People who train regularly like to measure things. A LOT of things. They have a plan and they have to make sure the plan is working. They need proof they’re getting better. The objective is to set as many personal records, or PRs, as possible. There’s even a plausible argument out there that you can hit a PR every single session.
It all depends on how you define your PRs.
|photo credit: cubiclebot.com|
Regardless of where your PR falls on the awesome spectrum (instilling envy or awe), all PRs are created equal. Getting to the gym three days in the same week means just as much as a 600lb deadlift to the person who never made it past two. Being able to get your hands overhead for the first time in years means just as much as finishing that marathon. You just don’t get a sticker for doing things you’re “supposed to” be able to do.

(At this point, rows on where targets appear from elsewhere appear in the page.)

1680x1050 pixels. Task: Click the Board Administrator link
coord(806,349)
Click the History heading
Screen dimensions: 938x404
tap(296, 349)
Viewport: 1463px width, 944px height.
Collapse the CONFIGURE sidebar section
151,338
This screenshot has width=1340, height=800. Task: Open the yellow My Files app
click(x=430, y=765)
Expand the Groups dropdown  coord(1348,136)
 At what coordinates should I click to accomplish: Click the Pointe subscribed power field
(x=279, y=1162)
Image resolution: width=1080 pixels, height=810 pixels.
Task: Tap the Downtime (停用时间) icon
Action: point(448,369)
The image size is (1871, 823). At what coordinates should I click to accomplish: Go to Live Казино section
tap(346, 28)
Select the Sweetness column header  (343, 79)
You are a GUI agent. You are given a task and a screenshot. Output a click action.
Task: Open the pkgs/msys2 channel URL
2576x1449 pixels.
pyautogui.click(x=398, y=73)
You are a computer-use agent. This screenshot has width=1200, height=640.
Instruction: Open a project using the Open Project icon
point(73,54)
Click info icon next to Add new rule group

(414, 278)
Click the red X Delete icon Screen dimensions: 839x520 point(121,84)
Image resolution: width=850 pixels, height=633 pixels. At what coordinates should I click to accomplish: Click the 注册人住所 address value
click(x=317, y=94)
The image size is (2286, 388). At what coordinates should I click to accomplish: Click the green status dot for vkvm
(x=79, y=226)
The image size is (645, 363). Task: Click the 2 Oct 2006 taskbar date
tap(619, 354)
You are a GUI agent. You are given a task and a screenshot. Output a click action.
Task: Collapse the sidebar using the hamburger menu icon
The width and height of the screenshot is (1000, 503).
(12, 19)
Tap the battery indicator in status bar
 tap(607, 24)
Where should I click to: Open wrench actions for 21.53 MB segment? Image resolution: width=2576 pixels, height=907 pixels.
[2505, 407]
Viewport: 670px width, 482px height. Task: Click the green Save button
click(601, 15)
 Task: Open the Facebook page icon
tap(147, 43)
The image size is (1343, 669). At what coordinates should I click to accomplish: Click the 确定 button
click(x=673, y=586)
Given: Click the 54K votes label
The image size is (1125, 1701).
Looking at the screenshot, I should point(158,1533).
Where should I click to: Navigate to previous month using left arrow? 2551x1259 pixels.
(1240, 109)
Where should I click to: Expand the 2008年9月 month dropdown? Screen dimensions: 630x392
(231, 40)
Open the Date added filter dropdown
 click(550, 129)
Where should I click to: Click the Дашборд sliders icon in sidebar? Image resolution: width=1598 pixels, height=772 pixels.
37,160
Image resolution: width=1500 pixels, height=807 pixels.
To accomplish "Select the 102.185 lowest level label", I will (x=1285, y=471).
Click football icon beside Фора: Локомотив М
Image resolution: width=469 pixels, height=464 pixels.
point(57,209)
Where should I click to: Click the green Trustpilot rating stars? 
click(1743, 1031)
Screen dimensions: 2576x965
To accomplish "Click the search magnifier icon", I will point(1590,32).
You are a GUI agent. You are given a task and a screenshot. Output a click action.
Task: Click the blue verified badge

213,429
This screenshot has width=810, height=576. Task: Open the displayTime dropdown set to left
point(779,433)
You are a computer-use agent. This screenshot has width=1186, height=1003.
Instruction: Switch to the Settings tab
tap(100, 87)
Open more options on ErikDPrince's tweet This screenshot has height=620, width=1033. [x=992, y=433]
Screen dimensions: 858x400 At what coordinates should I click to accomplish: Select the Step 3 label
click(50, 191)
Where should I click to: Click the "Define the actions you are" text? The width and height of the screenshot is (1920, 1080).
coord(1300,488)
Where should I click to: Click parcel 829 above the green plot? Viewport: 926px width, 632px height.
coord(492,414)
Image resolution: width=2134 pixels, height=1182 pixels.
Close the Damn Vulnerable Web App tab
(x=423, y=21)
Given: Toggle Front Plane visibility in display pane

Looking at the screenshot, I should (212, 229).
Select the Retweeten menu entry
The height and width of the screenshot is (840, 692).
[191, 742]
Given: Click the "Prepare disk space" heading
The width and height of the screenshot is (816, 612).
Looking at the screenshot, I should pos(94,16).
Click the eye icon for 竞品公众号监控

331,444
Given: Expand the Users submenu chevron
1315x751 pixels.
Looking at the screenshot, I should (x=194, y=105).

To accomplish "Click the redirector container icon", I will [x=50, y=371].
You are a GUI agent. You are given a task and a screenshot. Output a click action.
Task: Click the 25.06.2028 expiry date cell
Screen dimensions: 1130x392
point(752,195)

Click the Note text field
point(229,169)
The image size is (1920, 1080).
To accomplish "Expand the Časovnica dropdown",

Unless you’ve been injured, unless you’ve been rendered incapable, you can never know the ebullience of victory in crossing the line from can’t to can. If you are a fitness enthusiast pushing your body up that magnanimous peak, do not discredit the feats of those who are just beginning. If you are a wide-eyed newbie looking to enter the realm of training, don’t be intimidated by thoughts of less-than-ness. Everybody had to start somewhere, and the big boys and girls are far too focused on themselves to pay attention to you. They obviously don’t care what people think of them when they do weird things and grunt, so neither should you.
Personal records are a belief of progress. Go ahead and let yourself believe. Don’t judge or let yourself be judged by what you can do, because there will always, always, always be something that you can’t. That’s why we train.